Geneticists then isolated the historic syphilis genomes for the first time and were able to identify subspecies of the syphilis-causing bacteria in two of the individuals, and a subspecies of the yaws-causing bacteria in the other individual.
“Now, with the methods used here , it's possible to go farther back in time and look at Pre-Columbian syphilis and see where it originated,” says Schuenemann.
It Takes Patients
While the genome sequencing technique on historic remains presents an exciting new tool to study the disease, Mississippi State University anthropologist Molly Zuckerman says finding sets of human remains to test will be the biggest hurdle.
That's because a number of diseases leave bone lesions—the visible marker researchers often look for to identify a skeleton with syphilis—and only the worst cases of syphilis will leave visible bone deformities.

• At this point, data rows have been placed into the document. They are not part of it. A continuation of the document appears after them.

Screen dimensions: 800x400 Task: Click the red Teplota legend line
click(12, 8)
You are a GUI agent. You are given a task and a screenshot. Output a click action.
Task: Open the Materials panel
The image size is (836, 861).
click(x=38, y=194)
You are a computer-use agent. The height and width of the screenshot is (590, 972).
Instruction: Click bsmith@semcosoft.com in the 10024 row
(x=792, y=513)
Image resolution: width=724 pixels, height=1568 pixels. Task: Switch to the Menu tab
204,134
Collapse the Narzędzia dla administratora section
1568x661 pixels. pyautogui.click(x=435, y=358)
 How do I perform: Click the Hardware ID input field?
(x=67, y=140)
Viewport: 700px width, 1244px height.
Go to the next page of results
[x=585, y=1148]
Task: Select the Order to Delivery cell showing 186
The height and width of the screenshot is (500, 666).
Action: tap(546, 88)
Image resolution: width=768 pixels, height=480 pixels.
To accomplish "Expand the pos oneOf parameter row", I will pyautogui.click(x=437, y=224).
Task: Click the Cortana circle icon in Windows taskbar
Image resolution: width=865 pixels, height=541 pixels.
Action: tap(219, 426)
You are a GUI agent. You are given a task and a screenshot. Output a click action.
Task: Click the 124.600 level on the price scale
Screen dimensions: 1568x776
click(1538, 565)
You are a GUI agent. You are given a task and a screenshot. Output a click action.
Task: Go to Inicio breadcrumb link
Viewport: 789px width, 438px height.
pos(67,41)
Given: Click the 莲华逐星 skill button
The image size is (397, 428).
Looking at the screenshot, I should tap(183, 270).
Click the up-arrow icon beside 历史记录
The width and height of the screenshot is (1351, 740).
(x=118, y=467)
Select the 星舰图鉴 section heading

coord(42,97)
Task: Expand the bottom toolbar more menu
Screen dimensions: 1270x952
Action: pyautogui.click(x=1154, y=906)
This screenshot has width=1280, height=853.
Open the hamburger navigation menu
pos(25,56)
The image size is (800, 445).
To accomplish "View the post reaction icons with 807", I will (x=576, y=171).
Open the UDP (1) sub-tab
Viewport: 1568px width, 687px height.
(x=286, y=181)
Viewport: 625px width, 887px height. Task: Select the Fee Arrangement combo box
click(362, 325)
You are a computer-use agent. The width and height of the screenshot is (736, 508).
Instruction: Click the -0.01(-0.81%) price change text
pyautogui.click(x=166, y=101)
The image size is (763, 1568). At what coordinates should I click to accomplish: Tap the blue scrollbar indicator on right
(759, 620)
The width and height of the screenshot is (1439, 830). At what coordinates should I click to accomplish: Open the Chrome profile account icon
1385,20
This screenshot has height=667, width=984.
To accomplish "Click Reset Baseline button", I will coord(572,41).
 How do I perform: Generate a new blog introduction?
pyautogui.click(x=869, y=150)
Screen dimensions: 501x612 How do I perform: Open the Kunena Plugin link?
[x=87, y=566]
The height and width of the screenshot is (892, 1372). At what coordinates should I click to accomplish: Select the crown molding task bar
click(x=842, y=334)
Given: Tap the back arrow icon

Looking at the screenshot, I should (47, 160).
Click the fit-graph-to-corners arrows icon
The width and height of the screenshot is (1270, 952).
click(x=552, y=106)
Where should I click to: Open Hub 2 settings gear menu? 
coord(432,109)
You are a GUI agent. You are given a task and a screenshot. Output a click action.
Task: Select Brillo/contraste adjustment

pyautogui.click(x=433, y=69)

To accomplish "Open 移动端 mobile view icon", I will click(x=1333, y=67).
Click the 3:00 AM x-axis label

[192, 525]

To track down earlier diagnosable cases of syphilis, “the next step is to look at different samples,” says Schuenemann. “We have no idea if the strains found in colonial Mexico are the same found in Europe.”
One 2016 study published in the International Journal of Paleopathology looked at a 2,200-year-old adult male skeleton from northern Chile. The remains showed signs of a thoracic aortic aneurysm, which is sometimes seen in people with severe syphilis, and led the study's authors to suggest it was an early example of the disease. Without the technology now available to researchers, however, it was unclear if the man was actually suffering from yaws.
“You cannot distinguish [the disease] skeletally, but that we can do it genetically is exciting,” says Zuckerman, whose work focuses on the evolution of infectious diseases. Her own research has led her to suspect that the treponema bacteria originated in the New World, manifesting as yaws and spread through skin-to-skin contact exposed by a warm climate. When the pathogen then spread to Europe, more temperate weather meant skin-to-skin contact occurred more frequently through sexual contact, forcing the bacteria to evolve.
“In terms of skeletal evidence,” Zuckerman notes. “We did not find any cases from the Old World that predated Columbus.”
Diagnosing Syphilis, Earlier
Understanding the bacteria's evolution may also help medical researchers better understand how to diagnose the disease in its early stages.
“Getting insights into how virulence has changed in the past can inform better diagnosis [today],” notes Zuckerman. Current tests are more effective at diagnosing the disease in its later stages, but a better understanding of the bacteria's evolution could help medical experts diagnose syphilis in its early stages.
It's a treatment badly needed as syphilis continues to make a comeback. From 2014 to 2015, cases reported to the Centers for Disease Control rose by just over 17 percent, and it continues to surge around the world.